For our purposes, the web site means web pages devoted to helping people participate in the project as developers, documenters, etc. Note that this may be different from the main user-facing web site. In many projects, users have different needs and often (statistically speaking) a different mentality from the developers. The kinds of web pages most helpful to users are not always the same as those helpful for developers. Don't try to make a "one size fits all" web site just to save some writing and maintenance effort: you'll end up with a site that is not quite right for either audience. The two types of sites should cross-link, of course, and in particular it's important that the user-oriented site have, tucked a way in a corner somewhere, a clear link to the developers' site, since most new developers will start out at the user-facing pages and look for a path from there to the developers' area.
An example may make this clearer. If you were a user wanting to download and install LibreOffice, you'd start there, go straight to the "Download" link, and so on. LibreOffice, like other large projects, has a few different gateways to developer-land. There's a prominent link partway down the page that says "Get Involved", and at the top there's also a dropdown menu named "Improve It" that offers a number of paths to participation, including a "Developers" item. The "Get Involved" page is aimed at the broadest possible range of potential contributors: developers, yes, but also documenters, quality-assurance testers, marketing helpers, web infrastructure experts, financial or in-kind donors, interface designers, support forum helpers, etc.

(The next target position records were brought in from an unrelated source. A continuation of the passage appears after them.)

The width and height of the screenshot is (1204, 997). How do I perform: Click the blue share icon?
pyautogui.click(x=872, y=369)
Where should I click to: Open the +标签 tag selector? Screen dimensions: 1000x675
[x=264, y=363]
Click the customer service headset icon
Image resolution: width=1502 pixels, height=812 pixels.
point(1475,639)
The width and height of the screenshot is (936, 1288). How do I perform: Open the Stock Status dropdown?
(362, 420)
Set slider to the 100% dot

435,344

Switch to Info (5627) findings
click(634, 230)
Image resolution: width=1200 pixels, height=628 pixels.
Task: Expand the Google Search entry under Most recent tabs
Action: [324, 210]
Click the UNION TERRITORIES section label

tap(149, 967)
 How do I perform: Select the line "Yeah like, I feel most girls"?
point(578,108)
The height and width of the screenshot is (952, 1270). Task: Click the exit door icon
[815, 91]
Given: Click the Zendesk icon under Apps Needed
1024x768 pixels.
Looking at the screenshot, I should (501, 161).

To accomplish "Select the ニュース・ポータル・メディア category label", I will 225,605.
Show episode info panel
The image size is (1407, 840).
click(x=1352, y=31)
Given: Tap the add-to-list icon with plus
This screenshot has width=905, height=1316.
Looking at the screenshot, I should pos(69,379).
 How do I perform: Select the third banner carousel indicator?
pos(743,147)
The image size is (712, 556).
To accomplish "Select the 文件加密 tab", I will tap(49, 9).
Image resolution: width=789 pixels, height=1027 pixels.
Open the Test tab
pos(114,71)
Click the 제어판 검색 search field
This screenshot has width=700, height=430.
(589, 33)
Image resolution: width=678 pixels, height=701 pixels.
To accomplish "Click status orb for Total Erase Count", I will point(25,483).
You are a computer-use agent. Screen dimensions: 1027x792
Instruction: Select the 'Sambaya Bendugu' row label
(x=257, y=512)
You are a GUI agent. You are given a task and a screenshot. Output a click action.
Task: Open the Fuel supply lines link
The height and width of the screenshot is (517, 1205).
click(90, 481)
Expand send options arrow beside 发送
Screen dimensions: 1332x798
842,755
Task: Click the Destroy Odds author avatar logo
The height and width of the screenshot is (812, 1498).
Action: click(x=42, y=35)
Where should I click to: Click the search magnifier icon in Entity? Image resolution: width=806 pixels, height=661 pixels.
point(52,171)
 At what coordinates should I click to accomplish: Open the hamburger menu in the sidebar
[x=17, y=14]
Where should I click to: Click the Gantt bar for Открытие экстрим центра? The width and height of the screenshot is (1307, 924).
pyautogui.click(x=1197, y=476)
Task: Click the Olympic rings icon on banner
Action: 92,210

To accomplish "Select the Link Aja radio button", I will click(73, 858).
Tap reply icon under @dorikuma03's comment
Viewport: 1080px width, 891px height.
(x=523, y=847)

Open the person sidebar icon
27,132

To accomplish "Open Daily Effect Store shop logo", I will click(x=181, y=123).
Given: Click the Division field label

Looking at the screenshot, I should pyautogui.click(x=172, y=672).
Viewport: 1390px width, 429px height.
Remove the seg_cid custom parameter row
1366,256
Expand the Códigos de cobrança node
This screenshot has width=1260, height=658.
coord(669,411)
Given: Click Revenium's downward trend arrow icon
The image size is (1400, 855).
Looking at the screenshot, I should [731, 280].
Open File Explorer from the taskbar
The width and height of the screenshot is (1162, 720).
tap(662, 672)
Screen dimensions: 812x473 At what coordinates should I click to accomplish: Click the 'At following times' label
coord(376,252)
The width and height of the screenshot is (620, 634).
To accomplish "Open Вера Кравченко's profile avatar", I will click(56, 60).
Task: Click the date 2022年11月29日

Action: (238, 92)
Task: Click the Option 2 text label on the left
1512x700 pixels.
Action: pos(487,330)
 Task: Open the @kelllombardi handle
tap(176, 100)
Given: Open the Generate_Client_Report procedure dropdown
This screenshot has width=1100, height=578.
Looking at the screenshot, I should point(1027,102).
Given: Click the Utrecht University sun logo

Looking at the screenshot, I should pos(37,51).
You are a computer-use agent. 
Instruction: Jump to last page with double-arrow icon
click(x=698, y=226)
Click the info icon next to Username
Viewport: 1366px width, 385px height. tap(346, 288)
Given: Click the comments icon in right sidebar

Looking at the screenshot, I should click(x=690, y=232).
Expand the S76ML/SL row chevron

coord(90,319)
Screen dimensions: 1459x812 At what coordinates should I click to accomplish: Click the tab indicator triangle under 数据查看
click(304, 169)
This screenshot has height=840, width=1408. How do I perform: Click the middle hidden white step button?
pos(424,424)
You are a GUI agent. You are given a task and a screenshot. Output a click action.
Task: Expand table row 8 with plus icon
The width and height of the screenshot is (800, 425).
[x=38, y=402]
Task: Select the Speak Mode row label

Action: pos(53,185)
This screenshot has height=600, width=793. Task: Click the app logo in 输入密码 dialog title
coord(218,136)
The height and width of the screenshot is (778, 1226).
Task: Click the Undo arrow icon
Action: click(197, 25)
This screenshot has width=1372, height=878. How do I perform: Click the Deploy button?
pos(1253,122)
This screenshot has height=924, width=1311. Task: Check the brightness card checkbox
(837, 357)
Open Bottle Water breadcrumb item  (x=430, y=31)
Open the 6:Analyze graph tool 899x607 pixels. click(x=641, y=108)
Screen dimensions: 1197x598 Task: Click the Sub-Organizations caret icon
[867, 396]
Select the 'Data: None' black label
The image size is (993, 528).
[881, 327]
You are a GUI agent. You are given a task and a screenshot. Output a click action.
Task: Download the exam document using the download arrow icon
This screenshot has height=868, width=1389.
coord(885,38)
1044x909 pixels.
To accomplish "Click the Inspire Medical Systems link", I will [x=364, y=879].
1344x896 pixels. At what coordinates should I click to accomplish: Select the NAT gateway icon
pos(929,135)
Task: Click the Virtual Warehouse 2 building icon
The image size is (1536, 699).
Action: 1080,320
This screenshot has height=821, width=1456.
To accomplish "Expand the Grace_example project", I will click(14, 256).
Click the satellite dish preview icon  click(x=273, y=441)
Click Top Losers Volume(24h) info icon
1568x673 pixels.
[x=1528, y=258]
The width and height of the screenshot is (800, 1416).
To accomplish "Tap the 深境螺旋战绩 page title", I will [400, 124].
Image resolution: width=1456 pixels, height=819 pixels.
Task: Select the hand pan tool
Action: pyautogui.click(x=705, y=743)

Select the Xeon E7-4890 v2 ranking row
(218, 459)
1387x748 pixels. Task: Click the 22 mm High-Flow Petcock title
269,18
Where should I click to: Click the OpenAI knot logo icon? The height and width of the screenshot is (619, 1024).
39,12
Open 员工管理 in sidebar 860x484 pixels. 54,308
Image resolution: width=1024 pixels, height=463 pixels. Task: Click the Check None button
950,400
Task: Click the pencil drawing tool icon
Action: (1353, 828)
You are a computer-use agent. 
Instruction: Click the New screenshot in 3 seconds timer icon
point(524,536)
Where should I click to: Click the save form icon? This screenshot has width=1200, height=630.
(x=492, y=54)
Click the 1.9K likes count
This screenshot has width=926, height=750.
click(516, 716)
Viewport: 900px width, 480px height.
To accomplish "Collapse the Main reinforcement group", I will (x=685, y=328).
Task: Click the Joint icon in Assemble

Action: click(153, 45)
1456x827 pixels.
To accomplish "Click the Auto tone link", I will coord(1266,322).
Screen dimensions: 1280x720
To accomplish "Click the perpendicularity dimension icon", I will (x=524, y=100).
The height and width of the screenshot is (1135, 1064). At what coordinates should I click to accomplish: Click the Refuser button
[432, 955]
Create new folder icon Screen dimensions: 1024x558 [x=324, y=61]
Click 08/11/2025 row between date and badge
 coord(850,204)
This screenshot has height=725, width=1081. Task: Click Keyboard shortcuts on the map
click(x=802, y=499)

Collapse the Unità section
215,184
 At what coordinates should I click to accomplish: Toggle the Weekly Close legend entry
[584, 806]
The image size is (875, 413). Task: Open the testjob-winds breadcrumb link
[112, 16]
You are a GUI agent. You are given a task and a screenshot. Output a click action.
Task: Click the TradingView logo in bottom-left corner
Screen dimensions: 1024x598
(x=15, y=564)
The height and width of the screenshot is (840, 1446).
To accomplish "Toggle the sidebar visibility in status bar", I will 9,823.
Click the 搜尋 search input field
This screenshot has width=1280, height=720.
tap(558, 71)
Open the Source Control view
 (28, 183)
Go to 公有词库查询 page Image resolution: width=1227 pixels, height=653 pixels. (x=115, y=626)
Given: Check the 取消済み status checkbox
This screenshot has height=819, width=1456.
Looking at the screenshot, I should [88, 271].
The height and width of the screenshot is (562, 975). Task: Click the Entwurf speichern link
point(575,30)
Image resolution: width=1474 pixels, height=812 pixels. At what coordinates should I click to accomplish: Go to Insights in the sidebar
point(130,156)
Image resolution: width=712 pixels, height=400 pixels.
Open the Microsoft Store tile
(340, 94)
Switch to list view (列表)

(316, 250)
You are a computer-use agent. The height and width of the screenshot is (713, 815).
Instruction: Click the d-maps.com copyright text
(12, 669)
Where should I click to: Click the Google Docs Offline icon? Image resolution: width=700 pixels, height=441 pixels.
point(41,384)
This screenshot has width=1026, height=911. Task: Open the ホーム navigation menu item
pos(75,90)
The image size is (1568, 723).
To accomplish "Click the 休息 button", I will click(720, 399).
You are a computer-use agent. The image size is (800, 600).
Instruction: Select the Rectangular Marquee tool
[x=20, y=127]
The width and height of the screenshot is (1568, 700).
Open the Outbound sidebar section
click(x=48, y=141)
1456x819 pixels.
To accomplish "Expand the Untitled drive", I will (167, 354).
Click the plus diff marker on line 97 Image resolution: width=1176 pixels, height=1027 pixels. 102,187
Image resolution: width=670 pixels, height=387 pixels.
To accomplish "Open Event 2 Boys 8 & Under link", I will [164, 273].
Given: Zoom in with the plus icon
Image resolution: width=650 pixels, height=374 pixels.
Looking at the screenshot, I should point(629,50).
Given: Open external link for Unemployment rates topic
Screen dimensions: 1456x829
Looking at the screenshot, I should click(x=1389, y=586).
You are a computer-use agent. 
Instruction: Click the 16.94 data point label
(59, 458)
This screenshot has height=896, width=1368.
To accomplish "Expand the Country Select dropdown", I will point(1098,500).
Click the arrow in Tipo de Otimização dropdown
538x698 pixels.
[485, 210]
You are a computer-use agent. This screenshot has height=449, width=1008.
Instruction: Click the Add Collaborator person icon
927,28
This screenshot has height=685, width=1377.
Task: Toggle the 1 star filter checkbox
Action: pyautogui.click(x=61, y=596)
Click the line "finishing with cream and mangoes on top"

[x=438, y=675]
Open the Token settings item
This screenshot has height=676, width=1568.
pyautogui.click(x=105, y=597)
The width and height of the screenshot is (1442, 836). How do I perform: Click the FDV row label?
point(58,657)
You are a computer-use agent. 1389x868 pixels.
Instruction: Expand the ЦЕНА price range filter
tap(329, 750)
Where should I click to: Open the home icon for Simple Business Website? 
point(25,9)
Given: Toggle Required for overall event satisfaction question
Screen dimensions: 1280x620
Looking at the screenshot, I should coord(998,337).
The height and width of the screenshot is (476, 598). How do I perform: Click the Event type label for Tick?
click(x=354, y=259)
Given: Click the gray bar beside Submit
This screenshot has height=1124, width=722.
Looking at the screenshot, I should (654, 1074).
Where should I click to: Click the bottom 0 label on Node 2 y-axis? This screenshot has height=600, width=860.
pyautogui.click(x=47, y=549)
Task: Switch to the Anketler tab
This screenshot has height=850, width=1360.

This frees up the "Developers" page to target the rather narrower audience of programmers interested in improving the LibreOffice code. The set of links and short descriptions provided on both pages is admirably clear and concise: you can tell immediately from looking whether you're in the right place for what you want do, and if so what the next thing to click on is.
This division into two contributor-facing gateways, one for all kinds of contributions and another for coders specifically, is probably right for a large, multi-faceted project like LibreOffice. You'll have to use your judgement as to whether that kind of subdivision is appropriate for your project; at least at the beginning, it probably isn't. It's better to start with one unified contributor gateway, aimed at all the types of contributors you expect, and if that page ever gets large enough or complex enough to feel unwieldy - listen carefully for complaints about it, since you and other long-time participants will be naturally desensitized to weaknesses in introductory pages! From a technical point of view there is not much to say about setting up the project web site. Web hosting is easy to come by, and most of the important things to say about layout and arrangement were covered in the previous chapter.
The web site's main function is to present a clear and welcoming overview of the project, and to bind together the various collaboration tools (the version control system, bug tracker, etc.). To save time and effort, many projects just use one of the canned hosting services, as described below. A canned hosting site is an online service that offers some or all of the online collaboration tools needed to run a free software project. For many projects, canned hosting provides a perfectly adequate developer-oriented entry point to the project, and there is no need to set up a separate web site. There are two main advantages to using a canned site. The first is server maintenance: uptime monitoring, operating system upgrades, etc. Having someone else handle that is one less thing to worry about. The second advantage is simplicity. They have already chosen a bug tracker, a version control system, perhaps discussion forum software, and everything else you need to run a project.